Thursday, 13 September 2007

Girls of Riyadh

Banat Al Riyadh "Girls of Riyadh" which was widely known among young adults through Internet groups at first. The novel unfolds as every week after Friday prayers, the anonymous narrator sends an e-mail to the female subscribers of her online chat group. In fifty such e-mails over the course of a year, we witness the tragicomic reality of four university students-Qamra, Michelle, Sadim, and Lamis-negotiating their love lives, their professional success, and their rebellions, large and small, against their cultural traditions.

While this novel offers a distinctly Arab voice, it also represents the mongrel culture and language of a globalized world, reflecting the way in which the Arab world is being changed by new economic and political realities. Riyadh is the larger setting of the novel, but the characters travel all over the world shedding traditional garb as they literally and figuratively cross over into Western society.

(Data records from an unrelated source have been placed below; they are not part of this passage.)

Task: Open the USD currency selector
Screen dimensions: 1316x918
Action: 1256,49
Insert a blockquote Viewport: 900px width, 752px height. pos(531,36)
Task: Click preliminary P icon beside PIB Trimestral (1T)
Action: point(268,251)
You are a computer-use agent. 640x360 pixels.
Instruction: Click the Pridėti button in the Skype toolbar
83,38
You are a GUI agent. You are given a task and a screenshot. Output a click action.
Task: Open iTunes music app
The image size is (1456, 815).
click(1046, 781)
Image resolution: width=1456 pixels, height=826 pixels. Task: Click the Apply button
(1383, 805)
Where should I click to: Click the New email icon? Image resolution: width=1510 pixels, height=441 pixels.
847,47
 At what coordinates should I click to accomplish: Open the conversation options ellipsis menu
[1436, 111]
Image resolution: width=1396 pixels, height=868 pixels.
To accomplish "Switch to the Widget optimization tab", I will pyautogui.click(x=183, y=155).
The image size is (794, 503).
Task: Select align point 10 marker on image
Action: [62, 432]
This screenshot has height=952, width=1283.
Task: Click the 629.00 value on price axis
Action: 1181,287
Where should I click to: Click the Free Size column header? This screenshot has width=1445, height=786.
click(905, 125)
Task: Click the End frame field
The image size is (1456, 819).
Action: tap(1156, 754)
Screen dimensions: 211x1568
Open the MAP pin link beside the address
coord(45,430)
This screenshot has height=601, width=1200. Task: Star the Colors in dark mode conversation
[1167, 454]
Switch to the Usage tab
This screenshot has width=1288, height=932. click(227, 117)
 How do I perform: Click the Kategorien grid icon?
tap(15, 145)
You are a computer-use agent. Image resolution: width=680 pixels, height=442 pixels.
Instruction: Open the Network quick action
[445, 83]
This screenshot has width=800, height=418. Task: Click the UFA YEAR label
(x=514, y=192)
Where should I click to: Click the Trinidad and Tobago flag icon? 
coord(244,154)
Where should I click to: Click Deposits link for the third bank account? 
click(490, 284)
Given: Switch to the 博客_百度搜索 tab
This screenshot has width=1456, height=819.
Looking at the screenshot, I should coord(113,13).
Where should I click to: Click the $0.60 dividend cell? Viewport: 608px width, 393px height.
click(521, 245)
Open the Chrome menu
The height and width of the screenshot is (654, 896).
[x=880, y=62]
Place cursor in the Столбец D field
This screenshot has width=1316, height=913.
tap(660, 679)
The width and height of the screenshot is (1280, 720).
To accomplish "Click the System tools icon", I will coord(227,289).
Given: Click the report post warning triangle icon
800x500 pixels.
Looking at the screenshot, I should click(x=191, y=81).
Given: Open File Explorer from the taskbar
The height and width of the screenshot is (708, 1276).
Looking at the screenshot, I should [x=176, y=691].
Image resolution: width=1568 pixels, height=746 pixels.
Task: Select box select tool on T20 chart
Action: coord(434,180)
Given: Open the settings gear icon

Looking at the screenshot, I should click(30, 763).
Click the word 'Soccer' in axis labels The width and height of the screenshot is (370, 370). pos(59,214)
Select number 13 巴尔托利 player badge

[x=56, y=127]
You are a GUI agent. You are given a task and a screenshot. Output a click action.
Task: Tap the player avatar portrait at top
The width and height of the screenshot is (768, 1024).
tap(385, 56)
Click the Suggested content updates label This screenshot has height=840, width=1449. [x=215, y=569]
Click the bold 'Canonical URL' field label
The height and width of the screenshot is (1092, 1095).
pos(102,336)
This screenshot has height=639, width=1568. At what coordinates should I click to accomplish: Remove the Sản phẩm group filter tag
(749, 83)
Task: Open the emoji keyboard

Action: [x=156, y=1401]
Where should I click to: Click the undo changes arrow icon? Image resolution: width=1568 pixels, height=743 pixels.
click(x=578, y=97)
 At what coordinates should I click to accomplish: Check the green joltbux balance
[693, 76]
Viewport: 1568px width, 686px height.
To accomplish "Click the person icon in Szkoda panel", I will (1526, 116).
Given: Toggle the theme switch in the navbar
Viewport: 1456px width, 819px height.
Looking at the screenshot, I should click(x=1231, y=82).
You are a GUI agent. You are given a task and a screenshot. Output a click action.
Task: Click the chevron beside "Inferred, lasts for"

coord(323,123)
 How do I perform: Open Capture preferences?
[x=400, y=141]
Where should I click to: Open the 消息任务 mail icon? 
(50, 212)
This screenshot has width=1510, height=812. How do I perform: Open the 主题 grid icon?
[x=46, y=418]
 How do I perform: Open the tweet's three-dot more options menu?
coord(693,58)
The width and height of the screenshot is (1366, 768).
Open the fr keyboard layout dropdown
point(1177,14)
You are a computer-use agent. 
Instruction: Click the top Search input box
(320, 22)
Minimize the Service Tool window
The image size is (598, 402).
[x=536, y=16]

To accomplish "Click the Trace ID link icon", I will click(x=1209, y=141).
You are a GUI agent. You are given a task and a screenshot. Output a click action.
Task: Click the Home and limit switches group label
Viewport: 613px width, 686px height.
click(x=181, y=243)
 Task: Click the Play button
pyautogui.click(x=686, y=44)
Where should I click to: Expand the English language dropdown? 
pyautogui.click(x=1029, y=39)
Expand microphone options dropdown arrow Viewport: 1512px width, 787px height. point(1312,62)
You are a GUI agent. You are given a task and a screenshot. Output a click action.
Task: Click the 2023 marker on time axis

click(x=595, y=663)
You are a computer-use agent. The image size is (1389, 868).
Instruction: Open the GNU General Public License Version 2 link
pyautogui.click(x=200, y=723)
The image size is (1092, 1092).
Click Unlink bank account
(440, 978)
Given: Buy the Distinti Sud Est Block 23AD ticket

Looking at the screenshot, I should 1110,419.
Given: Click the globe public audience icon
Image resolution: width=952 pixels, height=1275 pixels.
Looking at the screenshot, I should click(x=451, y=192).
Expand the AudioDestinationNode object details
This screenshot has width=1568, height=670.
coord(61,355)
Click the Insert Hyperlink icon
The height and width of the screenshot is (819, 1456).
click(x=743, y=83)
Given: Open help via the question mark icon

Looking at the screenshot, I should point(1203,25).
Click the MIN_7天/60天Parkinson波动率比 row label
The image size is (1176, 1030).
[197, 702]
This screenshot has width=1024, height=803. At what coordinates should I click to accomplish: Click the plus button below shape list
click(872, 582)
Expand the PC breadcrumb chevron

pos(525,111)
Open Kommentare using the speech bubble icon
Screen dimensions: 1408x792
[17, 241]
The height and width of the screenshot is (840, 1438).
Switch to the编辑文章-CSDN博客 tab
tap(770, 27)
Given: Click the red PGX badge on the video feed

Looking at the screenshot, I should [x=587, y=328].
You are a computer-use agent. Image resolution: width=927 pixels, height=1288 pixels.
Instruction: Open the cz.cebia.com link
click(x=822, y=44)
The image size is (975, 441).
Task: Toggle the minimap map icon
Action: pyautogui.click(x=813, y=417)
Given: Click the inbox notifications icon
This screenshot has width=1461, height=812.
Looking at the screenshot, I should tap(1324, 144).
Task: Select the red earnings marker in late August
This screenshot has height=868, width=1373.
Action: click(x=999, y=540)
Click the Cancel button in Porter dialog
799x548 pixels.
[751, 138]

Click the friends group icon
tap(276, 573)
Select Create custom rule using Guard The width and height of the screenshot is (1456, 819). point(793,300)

Only last year I read the book, when a publishing company tracked the trace of the anonymous author who sends the groups e-mails for people around the Arabian Gulf Region. Its had really captured me about reading it and how other girls from different culture are considered to be lucky not to be in Saudi Arabia. The novel is written in informal Arabic/Saudi. That I had few problems to understand it, although I've seen an article saying they had translate the novel into more than 20 different languages.

I recommend anyone who wants to know about the culture of Saudi Arabia to read it. In the other Middle Eastern regions is not as strike as there.